▶ [Pixel coordinate grounding data]:
= Beginning of Section =
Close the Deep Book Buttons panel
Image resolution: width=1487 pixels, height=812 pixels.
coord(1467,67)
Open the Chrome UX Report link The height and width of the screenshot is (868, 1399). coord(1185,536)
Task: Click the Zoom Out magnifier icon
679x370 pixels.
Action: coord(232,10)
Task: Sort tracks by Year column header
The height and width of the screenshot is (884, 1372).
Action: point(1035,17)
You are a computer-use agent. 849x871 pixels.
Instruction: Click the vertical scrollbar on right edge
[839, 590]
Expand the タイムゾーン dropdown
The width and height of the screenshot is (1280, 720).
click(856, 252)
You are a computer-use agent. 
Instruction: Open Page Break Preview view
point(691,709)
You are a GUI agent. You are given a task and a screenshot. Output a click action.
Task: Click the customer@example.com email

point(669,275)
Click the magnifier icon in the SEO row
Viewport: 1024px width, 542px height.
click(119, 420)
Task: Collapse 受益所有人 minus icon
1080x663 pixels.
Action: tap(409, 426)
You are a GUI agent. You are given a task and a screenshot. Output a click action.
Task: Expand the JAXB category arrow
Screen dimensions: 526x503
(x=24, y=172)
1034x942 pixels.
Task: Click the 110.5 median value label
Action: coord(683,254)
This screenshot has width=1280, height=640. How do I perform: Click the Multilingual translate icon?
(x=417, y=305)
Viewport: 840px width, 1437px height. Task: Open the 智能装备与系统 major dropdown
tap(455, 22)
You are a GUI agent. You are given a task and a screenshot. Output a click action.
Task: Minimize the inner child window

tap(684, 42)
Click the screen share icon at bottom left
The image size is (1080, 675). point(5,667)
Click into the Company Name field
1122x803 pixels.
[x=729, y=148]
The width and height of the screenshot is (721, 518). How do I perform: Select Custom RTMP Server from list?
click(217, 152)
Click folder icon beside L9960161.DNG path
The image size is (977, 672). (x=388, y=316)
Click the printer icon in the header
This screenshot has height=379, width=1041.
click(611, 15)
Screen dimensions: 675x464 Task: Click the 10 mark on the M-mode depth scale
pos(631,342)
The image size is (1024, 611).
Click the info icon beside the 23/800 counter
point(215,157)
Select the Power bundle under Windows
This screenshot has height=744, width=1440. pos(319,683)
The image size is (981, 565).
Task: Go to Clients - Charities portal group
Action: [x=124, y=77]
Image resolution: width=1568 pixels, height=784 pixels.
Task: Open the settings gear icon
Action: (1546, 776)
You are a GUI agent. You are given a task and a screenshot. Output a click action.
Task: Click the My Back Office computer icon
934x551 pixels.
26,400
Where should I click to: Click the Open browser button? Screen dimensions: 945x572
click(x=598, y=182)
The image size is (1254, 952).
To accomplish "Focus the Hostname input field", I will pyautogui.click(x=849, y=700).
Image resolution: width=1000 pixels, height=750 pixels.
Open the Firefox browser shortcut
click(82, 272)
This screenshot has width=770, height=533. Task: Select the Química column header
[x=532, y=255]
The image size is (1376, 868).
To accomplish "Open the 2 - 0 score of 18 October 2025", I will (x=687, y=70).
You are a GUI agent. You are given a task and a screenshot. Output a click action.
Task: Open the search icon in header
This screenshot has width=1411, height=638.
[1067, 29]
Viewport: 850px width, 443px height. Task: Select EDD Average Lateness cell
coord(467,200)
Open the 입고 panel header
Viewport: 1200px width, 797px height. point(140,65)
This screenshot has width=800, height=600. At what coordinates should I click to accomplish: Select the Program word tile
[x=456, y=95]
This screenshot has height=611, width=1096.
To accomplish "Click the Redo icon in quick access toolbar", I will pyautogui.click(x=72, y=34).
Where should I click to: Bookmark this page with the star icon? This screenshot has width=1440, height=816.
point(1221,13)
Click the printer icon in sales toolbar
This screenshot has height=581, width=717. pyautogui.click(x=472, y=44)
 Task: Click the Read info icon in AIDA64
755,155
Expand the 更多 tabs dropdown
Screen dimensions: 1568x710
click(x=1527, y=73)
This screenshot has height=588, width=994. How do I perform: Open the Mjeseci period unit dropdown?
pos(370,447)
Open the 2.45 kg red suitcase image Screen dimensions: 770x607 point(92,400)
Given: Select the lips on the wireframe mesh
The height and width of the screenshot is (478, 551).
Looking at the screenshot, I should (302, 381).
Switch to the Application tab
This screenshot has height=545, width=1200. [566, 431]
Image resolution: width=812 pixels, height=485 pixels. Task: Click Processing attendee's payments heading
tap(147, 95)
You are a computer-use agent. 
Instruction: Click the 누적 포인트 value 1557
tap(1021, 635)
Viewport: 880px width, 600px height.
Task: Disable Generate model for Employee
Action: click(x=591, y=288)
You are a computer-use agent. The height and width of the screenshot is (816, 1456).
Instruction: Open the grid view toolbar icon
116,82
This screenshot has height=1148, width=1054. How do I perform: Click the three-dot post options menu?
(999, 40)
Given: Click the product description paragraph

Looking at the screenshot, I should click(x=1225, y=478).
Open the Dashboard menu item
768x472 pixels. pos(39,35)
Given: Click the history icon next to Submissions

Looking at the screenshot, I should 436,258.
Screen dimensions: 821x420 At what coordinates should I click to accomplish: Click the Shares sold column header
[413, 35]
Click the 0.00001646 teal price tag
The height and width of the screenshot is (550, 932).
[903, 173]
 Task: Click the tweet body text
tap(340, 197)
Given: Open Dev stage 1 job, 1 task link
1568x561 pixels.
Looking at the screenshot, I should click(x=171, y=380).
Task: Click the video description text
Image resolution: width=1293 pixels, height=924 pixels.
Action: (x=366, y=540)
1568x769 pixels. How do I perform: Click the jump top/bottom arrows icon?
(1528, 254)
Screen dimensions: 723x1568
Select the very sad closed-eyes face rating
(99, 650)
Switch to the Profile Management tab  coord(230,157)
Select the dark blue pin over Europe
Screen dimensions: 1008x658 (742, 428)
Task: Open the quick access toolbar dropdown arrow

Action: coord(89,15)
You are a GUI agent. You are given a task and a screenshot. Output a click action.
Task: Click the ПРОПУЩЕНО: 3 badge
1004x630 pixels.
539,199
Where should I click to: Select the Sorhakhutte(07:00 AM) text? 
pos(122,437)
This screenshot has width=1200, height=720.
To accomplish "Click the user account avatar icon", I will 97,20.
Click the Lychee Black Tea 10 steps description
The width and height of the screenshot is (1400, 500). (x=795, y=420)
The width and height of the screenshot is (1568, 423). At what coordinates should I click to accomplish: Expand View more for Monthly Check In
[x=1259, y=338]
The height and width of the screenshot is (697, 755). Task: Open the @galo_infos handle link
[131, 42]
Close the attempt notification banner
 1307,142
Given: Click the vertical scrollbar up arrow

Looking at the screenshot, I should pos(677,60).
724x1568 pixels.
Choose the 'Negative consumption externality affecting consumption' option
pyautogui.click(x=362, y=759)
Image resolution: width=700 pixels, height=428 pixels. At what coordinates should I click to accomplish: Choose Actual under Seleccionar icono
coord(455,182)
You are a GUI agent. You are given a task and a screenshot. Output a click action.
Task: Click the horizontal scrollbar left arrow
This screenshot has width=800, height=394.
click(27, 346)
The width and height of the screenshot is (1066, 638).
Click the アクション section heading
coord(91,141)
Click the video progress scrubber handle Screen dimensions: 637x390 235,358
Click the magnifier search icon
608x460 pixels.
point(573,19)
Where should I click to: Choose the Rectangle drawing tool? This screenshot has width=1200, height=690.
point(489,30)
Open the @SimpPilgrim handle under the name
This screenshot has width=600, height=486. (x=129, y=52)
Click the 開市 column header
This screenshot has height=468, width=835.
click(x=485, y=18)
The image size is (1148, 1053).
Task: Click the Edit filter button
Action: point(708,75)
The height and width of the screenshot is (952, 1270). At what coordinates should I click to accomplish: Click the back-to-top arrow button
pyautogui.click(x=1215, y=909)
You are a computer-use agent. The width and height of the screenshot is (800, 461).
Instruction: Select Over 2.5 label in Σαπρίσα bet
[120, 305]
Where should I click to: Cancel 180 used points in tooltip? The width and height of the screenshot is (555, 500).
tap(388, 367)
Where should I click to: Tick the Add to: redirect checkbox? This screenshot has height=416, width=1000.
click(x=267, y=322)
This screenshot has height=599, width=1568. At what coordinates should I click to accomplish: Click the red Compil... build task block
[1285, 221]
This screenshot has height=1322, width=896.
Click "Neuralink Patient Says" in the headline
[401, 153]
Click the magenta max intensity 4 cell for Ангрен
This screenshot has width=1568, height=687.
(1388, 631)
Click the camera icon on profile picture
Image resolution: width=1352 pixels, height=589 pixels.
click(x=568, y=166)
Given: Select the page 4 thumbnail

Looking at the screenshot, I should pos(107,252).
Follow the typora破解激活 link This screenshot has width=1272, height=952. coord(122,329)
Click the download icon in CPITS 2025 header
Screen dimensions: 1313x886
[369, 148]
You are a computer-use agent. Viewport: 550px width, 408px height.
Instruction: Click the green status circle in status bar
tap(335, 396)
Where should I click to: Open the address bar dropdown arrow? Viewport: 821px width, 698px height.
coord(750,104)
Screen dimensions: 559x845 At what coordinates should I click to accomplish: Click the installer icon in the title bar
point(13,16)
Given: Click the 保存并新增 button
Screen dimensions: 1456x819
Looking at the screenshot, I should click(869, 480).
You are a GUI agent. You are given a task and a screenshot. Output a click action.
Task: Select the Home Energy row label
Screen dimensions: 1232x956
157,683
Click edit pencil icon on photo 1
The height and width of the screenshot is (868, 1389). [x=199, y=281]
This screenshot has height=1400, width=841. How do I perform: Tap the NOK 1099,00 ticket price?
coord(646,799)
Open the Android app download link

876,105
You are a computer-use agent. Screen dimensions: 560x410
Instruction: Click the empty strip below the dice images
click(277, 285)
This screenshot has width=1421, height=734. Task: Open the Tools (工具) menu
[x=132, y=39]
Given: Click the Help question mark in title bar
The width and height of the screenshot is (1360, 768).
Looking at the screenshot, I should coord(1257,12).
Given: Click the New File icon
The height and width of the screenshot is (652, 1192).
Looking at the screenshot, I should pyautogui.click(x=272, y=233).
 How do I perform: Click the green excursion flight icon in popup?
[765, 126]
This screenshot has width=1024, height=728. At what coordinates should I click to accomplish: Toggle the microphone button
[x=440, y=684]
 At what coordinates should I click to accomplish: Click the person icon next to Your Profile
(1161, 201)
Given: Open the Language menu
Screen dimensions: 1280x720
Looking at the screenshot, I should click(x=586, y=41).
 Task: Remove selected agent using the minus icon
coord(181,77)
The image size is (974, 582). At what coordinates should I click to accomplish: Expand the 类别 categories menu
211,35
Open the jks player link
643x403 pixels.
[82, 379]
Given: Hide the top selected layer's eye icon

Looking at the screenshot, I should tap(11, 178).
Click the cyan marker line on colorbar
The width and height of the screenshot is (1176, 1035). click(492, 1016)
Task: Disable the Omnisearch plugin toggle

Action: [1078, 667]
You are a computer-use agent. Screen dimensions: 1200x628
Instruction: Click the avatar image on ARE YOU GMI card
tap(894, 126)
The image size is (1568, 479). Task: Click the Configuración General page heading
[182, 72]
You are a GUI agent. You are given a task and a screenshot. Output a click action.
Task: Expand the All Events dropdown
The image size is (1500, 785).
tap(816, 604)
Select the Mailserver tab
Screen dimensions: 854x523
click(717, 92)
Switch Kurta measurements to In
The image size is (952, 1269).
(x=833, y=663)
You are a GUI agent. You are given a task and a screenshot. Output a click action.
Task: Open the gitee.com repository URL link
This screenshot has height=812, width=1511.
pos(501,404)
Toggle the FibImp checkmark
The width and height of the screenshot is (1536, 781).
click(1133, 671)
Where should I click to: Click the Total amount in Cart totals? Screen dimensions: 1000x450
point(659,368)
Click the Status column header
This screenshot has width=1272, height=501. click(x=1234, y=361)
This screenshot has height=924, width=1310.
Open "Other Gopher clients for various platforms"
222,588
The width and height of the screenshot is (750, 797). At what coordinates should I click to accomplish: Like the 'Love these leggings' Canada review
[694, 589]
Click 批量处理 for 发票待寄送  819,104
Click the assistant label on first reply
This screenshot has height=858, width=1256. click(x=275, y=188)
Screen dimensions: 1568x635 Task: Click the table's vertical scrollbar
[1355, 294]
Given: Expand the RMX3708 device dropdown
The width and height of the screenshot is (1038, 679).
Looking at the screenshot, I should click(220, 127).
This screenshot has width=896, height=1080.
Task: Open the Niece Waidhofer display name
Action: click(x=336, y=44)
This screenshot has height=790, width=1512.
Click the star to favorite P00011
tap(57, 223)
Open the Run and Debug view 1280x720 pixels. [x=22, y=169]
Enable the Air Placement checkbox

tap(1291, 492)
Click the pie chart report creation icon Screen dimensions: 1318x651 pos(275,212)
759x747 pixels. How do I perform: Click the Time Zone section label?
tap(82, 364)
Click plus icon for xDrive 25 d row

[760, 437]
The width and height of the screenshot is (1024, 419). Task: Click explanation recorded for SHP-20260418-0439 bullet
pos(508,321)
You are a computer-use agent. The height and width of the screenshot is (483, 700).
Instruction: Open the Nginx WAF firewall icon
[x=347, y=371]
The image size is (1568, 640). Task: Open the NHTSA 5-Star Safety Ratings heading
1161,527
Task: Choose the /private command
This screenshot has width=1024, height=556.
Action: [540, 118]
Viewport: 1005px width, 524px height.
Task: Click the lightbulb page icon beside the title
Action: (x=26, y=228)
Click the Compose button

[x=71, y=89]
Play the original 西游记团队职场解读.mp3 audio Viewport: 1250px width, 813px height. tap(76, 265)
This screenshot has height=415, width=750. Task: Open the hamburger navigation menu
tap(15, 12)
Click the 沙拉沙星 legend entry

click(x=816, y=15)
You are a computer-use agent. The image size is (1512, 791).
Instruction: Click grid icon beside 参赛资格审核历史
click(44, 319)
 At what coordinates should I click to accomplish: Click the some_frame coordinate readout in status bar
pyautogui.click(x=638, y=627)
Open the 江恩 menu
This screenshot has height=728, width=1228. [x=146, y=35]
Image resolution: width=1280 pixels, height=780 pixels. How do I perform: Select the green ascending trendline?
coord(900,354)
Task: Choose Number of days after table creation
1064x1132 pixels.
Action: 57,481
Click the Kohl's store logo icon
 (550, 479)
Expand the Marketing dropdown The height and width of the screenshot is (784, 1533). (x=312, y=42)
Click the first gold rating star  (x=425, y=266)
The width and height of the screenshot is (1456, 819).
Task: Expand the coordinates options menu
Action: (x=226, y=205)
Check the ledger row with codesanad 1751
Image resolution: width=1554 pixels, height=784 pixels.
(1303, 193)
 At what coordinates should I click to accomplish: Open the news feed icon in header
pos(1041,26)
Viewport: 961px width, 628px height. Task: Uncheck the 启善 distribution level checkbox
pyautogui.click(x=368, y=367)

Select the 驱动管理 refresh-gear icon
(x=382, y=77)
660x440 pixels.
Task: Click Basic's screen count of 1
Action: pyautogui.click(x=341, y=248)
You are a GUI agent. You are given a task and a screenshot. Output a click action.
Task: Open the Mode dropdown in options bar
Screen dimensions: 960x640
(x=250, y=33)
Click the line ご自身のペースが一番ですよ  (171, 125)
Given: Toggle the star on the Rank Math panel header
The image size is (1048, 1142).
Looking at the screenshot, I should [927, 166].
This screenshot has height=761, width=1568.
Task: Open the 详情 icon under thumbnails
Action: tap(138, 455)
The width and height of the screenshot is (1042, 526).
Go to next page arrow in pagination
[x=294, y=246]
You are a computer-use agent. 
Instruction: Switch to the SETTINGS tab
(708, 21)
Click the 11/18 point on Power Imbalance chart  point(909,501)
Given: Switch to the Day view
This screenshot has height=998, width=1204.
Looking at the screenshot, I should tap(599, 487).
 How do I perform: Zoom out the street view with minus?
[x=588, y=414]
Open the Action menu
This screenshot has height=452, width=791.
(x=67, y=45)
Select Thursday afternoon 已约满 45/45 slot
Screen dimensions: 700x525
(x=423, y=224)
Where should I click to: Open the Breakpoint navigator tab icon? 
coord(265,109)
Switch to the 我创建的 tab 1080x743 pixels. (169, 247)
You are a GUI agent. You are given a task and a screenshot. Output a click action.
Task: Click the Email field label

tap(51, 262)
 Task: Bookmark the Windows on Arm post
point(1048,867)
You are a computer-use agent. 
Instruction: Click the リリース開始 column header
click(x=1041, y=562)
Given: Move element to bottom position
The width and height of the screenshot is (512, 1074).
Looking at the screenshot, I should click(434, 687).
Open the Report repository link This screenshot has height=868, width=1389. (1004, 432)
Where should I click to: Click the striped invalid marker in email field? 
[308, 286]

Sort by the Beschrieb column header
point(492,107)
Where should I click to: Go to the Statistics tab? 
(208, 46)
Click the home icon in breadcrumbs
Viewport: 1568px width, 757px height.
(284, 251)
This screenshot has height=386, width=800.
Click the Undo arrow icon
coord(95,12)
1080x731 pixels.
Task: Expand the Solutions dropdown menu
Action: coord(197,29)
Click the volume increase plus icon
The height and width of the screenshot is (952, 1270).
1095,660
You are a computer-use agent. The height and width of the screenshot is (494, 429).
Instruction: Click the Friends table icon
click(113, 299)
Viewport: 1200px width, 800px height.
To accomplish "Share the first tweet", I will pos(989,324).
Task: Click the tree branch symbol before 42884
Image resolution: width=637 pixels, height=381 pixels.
= End of Section =
▶ [Task statement]: In how many lines of the data does the word "creation" appear? Respond with the number and nothing more.

▶ [Response to the exercise]: 2